Netflix is putting one of animation’s most beloved characters — a scene-stealing blind earthbender — at the center of its push to make Avatar: The Last Airbender Season 2 a must-watch event when it lands on June 25.
The streaming platform released a behind-the-scenes featurette Friday offering a first look at the creation of live-action Toph Beifong, played by Miyako Cech — also known as Miya — who serves as Aang’s earthbending teacher in the new season. Co-showrunner Jabbar Raisani described the casting process as “extensive,” with the team reviewing more than 6,000 submissions before landing on Cech through chemistry reads with series lead Gordon Cormier.
Season 2 picks up after Aang, Katara, and Sokka’s bittersweet victory at the Northern Water Tribe, sending the group deep into the Earth Kingdom to seek allies against Fire Lord Ozai. Toph is the key recruit — and the hardest to win over. Cormier describes the dynamic as Toph being “like a really mean older sister” to Aang, but one who is “younger and way stronger.”
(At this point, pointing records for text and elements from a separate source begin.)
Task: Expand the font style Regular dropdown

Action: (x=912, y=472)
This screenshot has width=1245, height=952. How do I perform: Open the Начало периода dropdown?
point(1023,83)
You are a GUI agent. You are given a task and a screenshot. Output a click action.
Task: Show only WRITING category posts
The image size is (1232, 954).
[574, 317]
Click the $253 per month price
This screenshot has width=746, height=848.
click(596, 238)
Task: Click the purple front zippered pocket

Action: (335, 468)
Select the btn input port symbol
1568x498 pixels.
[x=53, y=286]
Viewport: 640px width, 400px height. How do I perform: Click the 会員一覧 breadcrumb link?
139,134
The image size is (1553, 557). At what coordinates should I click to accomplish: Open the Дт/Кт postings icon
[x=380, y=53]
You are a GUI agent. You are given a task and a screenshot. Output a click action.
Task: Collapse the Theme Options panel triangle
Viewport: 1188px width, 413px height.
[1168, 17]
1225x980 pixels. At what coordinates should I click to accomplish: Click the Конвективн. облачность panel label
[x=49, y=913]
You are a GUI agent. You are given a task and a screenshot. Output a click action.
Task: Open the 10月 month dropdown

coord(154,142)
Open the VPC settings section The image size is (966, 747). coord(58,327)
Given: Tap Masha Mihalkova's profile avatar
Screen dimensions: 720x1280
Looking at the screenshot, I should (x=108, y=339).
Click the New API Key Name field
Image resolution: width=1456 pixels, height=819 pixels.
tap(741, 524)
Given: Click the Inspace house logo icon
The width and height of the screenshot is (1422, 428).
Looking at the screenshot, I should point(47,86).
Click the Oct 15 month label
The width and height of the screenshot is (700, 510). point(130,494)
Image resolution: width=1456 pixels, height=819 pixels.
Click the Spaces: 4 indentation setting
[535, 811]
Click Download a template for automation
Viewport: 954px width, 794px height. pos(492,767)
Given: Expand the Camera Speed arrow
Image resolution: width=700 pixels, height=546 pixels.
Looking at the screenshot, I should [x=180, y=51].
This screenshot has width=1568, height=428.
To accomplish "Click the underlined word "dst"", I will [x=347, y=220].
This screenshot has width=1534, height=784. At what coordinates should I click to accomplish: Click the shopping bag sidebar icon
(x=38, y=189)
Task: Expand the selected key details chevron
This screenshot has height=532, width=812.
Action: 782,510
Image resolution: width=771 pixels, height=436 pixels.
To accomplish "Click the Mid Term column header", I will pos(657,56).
The casting stakes are high. Toph ranks among the franchise’s most fan-sacred characters, and the production leaned hard on authenticity to justify the choice. Blindness consultant Joe Strechay worked closely with Cech on the precise physical vocabulary of the role — how Toph touches things, moves through space, and locates objects and people via something resembling echolocation when she bends.
Cech also wore contacts that fully blocked her vision during filming. Strechay said he hoped blind and low-vision children watching the show would genuinely see themselves in the character, and credited Cech with shaping what the live-action Toph ultimately became.
The season runs seven episodes — one fewer than Season 1’s eight — though the total runtime is expected to exceed the first season’s 430 minutes, meaning longer individual episodes. New showrunners Christine Boylan and Raisani have signaled a darker, more intense narrative than Season 1. Both Seasons 2 and 3 were filmed back-to-back in Vancouver and Iceland to lock in the young cast before they aged out of their roles, with Season 3 already in post-production.
The original animated Avatar series, which ran on Nickelodeon from 2005 to 2008, built a devoted global following that has only grown across two decades. Book Two: Earth — the season this adaptation covers — is widely considered the emotional peak of the entire franchise, introducing Toph, the city of Ba Sing Se, and one of animation’s most devastating finales. For the live-action version, getting Toph right isn’t optional.